#### Task prompt
Reproduce verbatim every line of the listing below, from the line containing "Space (33, 1237)" through the line containing "June 2019 (31, 1580)", including both of those lines.

#### Data supplied
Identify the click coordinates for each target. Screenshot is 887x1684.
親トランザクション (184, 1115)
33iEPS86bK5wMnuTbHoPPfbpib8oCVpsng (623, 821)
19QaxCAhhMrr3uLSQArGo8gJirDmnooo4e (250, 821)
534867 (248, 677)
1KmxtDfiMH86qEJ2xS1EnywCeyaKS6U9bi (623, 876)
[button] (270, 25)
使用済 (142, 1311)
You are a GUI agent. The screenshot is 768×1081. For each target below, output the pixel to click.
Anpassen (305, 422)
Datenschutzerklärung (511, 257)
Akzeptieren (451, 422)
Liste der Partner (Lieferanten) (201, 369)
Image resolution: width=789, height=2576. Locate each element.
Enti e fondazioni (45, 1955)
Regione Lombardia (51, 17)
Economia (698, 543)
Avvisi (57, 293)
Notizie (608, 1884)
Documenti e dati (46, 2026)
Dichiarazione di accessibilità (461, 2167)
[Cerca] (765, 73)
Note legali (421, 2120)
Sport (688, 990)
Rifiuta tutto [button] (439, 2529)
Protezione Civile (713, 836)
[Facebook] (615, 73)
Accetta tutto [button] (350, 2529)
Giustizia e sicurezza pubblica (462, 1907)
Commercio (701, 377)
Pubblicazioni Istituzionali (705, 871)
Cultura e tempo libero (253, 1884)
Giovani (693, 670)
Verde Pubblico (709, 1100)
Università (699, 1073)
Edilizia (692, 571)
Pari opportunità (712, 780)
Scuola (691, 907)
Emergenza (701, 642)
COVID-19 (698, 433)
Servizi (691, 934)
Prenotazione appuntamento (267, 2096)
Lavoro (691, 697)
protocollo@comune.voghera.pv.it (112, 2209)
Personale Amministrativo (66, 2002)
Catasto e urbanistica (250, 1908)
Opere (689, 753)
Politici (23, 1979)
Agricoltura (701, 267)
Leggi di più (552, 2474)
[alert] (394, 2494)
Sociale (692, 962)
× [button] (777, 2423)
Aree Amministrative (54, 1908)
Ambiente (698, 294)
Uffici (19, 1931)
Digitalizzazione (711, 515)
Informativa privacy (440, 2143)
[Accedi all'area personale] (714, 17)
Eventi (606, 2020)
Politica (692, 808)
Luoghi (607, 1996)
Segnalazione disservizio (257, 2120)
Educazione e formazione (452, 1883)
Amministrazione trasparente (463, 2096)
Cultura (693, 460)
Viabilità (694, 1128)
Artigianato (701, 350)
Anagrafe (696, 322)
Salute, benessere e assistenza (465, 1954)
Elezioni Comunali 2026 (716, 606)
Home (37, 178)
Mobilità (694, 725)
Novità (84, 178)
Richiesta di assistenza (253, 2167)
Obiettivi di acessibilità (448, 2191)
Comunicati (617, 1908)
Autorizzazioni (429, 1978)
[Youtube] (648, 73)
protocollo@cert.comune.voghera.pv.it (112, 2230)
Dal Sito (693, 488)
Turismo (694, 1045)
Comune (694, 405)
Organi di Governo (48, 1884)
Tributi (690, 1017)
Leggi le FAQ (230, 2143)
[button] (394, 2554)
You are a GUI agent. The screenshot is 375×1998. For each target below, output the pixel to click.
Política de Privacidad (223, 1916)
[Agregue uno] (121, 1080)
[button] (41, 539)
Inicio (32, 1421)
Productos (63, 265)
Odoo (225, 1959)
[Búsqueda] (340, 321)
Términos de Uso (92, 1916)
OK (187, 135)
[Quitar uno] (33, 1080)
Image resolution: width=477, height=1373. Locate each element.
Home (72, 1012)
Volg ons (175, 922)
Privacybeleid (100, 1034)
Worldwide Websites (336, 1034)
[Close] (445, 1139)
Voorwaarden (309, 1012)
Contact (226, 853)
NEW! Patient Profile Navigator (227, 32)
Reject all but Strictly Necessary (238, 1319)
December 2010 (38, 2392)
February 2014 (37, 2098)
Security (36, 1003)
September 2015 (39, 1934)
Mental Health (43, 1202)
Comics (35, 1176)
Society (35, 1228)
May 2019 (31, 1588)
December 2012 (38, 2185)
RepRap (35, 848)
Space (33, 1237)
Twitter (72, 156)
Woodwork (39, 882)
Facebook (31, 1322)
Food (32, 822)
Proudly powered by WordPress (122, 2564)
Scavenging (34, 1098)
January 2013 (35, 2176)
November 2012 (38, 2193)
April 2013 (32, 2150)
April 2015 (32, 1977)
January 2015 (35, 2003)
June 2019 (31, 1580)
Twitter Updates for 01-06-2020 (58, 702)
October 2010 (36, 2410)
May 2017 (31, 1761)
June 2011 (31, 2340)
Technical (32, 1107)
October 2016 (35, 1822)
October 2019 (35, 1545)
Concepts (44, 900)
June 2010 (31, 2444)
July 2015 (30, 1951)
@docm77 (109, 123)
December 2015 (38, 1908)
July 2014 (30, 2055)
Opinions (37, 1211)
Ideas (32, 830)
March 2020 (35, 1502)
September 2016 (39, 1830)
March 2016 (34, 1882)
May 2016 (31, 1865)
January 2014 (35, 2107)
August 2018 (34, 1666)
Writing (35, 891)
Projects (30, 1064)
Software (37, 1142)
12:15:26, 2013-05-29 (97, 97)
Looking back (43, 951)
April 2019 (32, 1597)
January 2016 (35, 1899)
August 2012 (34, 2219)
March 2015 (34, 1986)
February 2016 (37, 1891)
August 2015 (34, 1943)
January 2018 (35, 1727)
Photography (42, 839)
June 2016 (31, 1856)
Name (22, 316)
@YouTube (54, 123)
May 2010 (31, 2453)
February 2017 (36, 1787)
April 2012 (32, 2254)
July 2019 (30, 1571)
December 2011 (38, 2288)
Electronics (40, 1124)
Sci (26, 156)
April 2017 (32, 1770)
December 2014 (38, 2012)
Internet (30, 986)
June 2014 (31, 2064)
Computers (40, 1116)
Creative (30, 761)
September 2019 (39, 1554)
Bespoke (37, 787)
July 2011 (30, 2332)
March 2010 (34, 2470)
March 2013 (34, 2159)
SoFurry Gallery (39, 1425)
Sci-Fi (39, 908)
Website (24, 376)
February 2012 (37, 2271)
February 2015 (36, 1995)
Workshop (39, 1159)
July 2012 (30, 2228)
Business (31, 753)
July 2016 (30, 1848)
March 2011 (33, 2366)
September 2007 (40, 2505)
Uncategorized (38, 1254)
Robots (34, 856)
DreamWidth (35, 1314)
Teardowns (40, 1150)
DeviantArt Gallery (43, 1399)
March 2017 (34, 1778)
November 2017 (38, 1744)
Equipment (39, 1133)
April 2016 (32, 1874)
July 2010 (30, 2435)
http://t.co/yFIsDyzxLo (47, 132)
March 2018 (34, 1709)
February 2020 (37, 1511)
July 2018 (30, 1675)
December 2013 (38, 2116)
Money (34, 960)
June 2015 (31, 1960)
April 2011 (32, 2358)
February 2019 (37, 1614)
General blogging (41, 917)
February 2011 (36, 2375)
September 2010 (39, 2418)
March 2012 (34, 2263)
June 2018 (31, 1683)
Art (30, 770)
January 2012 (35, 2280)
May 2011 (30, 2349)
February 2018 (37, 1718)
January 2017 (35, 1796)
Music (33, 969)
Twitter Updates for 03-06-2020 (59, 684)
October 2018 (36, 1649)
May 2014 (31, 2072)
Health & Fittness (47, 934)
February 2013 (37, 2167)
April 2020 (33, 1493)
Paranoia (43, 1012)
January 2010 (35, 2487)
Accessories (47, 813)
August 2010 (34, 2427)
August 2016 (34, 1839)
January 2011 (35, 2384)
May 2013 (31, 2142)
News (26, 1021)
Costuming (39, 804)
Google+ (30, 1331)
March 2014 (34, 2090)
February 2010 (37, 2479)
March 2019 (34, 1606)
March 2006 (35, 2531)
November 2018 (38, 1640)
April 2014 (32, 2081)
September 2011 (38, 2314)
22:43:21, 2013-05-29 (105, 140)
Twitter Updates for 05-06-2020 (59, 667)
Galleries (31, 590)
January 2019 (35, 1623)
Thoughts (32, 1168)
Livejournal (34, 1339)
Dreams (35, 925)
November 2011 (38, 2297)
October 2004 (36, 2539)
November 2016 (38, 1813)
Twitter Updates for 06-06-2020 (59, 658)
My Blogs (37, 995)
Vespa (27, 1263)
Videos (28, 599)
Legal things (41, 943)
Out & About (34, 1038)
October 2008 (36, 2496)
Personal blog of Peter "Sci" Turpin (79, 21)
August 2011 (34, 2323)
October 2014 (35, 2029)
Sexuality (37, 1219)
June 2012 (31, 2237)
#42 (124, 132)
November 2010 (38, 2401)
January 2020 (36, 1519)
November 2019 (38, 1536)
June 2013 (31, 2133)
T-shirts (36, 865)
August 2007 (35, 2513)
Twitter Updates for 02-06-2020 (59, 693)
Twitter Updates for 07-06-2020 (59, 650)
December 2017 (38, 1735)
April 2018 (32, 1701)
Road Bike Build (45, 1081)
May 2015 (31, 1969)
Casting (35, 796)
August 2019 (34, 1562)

#### Expected answer
Space (33, 1237)
Twitter (72, 156)
Woodwork (39, 882)
Facebook (31, 1322)
Food (32, 822)
Proudly powered by WordPress (122, 2564)
Scavenging (34, 1098)
January 2013 (35, 2176)
November 2012 (38, 2193)
April 2013 (32, 2150)
April 2015 (32, 1977)
January 2015 (35, 2003)
June 2019 (31, 1580)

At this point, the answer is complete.